What is required: What is the number of lines in the data that contain "envelope"? Nothing besides that number, please.

-- Opening Marker --

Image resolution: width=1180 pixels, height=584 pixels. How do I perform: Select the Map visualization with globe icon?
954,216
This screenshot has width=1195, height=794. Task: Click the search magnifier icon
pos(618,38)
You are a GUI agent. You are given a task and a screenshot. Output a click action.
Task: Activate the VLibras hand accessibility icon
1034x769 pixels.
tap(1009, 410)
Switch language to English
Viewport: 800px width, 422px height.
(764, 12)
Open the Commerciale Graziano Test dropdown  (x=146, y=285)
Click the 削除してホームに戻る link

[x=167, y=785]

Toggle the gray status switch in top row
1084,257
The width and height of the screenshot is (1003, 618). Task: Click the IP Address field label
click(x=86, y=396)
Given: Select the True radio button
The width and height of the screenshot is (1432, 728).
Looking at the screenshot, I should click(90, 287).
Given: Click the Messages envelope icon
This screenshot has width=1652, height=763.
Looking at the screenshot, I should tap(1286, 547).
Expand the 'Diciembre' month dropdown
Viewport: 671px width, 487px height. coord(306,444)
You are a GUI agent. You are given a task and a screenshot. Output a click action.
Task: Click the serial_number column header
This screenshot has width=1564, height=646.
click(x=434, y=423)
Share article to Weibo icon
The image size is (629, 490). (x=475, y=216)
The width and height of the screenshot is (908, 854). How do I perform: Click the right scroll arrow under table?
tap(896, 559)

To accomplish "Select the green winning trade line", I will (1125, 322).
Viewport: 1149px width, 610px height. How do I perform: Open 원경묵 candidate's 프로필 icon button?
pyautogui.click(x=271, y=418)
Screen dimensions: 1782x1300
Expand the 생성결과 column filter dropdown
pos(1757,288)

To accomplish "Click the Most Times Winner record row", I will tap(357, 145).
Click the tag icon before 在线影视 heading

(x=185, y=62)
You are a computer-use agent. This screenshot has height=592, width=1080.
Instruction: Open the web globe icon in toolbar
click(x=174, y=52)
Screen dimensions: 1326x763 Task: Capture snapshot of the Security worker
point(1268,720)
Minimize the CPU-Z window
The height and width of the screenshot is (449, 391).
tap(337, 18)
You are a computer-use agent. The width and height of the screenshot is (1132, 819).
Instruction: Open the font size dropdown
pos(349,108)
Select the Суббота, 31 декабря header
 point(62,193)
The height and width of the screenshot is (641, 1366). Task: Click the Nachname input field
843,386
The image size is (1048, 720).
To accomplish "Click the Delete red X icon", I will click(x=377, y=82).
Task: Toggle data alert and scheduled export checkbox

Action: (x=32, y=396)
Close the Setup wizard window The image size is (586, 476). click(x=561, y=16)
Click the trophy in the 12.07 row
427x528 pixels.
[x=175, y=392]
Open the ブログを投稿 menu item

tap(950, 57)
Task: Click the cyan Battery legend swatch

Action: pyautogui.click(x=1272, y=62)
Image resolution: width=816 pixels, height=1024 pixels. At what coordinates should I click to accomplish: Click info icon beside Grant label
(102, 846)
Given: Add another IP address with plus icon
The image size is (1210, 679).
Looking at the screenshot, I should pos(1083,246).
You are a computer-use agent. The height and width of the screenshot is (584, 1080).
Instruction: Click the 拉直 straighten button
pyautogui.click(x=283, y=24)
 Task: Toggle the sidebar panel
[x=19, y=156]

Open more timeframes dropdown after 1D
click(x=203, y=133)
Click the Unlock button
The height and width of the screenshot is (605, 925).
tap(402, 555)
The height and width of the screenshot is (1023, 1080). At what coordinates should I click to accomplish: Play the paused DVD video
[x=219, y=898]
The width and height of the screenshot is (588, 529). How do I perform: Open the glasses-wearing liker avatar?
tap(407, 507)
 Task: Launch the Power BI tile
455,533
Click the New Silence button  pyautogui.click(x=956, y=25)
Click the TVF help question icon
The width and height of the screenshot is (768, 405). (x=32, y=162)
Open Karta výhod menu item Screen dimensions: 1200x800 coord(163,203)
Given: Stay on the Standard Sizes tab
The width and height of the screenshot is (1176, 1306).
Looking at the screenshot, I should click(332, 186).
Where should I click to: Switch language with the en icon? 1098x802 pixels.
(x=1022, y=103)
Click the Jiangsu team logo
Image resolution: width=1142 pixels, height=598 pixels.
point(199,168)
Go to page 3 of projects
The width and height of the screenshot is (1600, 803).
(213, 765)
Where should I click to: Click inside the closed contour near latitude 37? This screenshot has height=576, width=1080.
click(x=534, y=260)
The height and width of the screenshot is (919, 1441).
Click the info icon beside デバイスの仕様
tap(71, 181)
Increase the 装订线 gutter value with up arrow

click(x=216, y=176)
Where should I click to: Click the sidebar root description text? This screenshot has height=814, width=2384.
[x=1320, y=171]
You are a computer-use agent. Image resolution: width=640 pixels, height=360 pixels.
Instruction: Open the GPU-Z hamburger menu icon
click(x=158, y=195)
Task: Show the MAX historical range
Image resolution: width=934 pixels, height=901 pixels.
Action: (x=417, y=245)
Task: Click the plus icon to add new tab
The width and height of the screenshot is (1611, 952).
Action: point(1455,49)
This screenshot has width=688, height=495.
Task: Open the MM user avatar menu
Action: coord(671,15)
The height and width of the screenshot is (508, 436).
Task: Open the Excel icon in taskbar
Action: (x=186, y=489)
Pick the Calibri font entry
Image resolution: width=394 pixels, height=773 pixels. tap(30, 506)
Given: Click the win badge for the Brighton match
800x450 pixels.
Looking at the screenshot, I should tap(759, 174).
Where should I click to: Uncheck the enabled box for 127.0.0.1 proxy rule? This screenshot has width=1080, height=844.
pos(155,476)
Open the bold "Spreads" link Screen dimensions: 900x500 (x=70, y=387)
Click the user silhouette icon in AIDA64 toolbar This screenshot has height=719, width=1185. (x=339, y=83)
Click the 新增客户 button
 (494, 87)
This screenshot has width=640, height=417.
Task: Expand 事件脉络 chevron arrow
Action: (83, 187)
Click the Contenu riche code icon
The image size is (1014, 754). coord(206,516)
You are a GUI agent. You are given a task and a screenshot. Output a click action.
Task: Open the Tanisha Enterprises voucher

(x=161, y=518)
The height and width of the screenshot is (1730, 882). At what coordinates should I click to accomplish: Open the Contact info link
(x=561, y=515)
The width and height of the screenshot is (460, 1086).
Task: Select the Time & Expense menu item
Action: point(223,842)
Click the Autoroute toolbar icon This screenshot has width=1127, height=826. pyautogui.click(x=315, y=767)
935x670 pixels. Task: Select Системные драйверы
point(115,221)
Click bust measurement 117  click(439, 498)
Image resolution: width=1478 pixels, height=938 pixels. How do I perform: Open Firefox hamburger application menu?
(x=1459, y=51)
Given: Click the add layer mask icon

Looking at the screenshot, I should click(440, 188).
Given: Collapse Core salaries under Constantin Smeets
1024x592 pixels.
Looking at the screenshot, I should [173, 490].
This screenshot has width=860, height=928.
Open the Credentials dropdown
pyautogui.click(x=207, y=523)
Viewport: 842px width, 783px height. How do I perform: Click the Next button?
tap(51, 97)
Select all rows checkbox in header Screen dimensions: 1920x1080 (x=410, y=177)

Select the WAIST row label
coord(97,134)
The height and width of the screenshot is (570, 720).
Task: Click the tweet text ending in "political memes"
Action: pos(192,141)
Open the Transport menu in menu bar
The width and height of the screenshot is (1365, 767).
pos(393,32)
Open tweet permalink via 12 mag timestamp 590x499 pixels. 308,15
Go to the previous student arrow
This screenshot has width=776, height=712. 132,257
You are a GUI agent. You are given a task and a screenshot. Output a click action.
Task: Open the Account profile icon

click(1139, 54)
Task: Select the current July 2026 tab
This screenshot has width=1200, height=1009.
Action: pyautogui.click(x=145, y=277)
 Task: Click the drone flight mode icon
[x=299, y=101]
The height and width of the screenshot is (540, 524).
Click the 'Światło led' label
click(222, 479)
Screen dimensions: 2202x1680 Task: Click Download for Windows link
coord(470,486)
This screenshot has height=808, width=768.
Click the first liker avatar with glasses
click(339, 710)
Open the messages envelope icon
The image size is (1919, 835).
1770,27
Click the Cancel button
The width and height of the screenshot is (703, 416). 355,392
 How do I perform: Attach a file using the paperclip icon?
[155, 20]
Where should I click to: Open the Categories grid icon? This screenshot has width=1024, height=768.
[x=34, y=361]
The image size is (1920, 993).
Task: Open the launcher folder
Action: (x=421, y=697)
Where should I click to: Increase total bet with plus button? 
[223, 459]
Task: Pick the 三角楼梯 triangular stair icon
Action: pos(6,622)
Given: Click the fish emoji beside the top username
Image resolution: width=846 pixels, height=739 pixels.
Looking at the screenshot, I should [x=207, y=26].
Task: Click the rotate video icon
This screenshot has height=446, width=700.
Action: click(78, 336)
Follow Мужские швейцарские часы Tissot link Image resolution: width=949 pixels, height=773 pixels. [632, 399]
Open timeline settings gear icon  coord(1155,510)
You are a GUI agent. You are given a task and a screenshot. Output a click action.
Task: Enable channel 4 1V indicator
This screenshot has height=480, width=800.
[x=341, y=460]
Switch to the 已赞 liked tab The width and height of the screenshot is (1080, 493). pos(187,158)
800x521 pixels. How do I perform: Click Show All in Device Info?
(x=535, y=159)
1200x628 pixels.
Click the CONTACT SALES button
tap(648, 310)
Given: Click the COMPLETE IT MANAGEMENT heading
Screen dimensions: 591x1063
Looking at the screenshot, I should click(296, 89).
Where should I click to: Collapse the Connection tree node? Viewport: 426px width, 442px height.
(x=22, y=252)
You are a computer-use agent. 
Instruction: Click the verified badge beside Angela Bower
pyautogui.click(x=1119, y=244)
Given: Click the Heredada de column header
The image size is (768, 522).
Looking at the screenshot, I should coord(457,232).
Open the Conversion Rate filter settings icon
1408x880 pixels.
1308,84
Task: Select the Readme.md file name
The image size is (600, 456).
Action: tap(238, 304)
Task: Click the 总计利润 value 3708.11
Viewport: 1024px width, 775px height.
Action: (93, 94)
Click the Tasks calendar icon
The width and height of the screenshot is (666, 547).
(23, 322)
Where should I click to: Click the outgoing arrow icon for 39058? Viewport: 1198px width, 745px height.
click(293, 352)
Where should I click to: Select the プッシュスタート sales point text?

-- Closing Marker --

Written answer: 2